Much conversation today regarding T.J. Ward's near decapitation (exaggeration, of course) of Cincinnati wide receiver Jordan Shipley in the end zone in Sunday's 23-20 victory over the Bengals.
Sides, as expected, were taken. On one side are those who believe it was a dirty and unnecessary hit by the rookie safety. Obviously, the official who threw his flag on the play and the letter that is certain to arrive beckoning a fine for the hit agree with that assessment.
Then there are those who believe there was nothing wrong with the shoulder-to-helmet hit on a defenseless player. Aggressive football, they argue. This is not a game for players who wear skirts. Ward was only doing his job. Wonder how those people would feel if the Bengals Roy Williams had done the same thing to Chansi Stuckey in the end zone. Methinks they would have railed.
Ward's coach defended his immediate label of dirty player. His teammates defended him. That, naturally, is to be expected. Protect your own. That's what good teammates and coaches do.
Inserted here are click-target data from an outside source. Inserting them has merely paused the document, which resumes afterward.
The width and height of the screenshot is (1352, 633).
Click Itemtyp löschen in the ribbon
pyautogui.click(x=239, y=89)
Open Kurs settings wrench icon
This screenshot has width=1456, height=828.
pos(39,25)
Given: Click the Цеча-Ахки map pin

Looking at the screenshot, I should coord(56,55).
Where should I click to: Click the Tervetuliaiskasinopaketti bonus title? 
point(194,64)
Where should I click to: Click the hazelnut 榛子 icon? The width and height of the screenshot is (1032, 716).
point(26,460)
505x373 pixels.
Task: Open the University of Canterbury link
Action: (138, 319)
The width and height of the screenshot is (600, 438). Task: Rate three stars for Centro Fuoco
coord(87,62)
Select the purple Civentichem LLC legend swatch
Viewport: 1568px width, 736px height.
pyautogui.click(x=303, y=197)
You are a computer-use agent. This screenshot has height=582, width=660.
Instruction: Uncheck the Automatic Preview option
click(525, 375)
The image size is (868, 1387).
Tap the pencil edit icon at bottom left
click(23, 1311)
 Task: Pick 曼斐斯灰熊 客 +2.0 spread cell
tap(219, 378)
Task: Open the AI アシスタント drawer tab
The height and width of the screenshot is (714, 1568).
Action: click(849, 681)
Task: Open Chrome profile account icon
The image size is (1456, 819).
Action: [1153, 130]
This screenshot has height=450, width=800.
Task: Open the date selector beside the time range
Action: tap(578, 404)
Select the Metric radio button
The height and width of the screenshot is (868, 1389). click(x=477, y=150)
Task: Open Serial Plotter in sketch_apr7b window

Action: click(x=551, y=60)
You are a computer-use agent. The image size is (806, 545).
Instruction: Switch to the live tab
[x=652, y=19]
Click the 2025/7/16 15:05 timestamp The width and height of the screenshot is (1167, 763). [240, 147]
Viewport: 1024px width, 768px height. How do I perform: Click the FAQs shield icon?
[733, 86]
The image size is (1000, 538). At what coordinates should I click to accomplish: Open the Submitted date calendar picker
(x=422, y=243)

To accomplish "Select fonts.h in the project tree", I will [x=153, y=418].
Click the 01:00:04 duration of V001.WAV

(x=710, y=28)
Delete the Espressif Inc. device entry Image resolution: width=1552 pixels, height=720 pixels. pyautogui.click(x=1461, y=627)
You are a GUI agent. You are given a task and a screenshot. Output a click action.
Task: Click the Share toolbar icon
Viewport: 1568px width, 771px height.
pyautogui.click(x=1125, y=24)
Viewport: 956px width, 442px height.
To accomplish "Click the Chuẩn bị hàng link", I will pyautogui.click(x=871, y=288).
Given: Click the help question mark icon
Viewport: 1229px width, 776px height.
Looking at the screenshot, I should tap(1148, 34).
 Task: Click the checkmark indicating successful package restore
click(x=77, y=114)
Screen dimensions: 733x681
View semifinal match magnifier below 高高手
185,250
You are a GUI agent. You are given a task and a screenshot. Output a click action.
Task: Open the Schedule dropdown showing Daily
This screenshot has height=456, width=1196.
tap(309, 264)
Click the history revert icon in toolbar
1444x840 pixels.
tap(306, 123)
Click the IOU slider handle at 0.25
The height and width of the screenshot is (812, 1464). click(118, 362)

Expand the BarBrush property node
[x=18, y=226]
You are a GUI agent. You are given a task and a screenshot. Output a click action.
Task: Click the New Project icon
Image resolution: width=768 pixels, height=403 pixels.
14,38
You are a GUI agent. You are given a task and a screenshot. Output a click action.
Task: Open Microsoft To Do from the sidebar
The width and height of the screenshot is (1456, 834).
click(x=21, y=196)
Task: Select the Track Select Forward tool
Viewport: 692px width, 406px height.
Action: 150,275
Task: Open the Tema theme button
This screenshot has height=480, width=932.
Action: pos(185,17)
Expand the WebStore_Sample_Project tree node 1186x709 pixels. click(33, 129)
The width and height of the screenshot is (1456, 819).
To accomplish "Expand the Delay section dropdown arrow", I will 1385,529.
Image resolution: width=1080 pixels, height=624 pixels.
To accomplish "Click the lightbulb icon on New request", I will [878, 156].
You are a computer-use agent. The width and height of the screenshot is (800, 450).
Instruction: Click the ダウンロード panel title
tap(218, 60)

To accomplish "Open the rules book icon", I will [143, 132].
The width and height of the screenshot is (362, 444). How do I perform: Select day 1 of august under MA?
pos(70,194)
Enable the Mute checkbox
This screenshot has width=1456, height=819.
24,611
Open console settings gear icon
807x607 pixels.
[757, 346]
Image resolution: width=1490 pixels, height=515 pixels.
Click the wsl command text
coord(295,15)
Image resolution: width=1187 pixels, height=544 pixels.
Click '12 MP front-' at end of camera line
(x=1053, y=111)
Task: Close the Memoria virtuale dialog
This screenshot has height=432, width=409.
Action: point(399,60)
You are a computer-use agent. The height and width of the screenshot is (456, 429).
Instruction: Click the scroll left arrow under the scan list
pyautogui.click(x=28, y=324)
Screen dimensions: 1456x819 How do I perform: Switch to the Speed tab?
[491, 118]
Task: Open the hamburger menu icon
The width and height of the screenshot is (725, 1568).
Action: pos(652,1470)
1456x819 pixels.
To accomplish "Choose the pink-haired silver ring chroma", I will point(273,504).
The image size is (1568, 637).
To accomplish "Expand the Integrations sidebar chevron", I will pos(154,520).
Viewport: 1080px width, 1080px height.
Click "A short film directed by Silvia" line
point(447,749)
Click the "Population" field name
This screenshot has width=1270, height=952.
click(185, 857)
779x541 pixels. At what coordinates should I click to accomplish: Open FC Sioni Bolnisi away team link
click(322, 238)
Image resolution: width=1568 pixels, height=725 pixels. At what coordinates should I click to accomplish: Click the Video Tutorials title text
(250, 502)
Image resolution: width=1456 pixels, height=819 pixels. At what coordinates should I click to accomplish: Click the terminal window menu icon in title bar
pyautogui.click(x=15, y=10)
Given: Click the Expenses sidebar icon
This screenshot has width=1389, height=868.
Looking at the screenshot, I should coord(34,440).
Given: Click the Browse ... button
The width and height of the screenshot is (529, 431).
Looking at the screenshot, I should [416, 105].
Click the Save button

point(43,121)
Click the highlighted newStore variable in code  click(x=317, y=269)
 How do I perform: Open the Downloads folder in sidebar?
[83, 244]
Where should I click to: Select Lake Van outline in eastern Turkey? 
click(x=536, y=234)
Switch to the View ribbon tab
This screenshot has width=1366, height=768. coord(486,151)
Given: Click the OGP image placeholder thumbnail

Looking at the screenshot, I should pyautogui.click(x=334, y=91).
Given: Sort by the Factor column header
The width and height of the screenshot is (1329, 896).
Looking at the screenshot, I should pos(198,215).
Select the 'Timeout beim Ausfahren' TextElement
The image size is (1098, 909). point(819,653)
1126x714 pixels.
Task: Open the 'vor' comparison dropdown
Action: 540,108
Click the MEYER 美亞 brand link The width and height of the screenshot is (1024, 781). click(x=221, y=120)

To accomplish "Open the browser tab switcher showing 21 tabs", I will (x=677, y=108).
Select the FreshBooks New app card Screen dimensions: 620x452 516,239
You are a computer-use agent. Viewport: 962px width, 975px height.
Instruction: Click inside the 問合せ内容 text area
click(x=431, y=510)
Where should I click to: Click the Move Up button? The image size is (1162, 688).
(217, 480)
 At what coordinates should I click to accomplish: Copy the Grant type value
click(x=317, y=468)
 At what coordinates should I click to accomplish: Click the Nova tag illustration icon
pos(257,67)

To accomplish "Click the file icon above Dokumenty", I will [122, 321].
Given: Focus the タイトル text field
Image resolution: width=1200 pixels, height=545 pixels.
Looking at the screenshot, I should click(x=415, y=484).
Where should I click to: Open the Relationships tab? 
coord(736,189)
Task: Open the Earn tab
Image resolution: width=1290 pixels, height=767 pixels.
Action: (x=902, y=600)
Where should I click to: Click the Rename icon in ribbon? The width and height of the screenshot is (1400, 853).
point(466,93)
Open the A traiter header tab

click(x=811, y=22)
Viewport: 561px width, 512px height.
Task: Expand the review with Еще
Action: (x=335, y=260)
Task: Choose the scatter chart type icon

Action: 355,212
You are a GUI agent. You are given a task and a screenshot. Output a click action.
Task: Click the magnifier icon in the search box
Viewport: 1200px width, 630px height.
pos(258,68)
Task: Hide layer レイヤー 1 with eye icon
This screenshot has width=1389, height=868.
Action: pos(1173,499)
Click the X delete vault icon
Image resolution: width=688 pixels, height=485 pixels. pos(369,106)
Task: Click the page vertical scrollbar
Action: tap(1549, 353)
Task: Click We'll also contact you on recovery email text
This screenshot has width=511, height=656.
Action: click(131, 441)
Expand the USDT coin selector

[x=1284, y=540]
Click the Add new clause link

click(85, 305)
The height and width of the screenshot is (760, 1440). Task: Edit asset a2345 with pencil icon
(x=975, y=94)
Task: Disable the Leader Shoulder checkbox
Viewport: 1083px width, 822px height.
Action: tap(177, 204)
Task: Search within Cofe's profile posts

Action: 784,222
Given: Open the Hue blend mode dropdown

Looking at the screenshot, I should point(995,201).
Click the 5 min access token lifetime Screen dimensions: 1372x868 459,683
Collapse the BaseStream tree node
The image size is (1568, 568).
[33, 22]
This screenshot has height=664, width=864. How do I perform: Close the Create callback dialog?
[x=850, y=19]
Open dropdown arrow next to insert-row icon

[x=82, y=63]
Was his hit dirty? Borderline dirty. Had Ward's aim been lower and a little quicker, no problem. As it was, the head was targeted and National Football League officials have been instructed to flag anything to do with that area.
At the same time, it was nice to see some physical play from any of the Browns. Aggressive plays like reflect an attitude and if there's anything this team needs in large doses on defense, it's attitude. Ward just might have lit that fuse. We'll find out soon enough.
It would appear that Tony Pashos has entrenched himself at offensive right tackle. Two straight 100-yard games for Peyton Hillis is mute testimony that Pashos' insertion into the starting lineup has paid off handsomely. He and right guard Pork Chop Womack have also upgraded the club's pass protection on that side of the line.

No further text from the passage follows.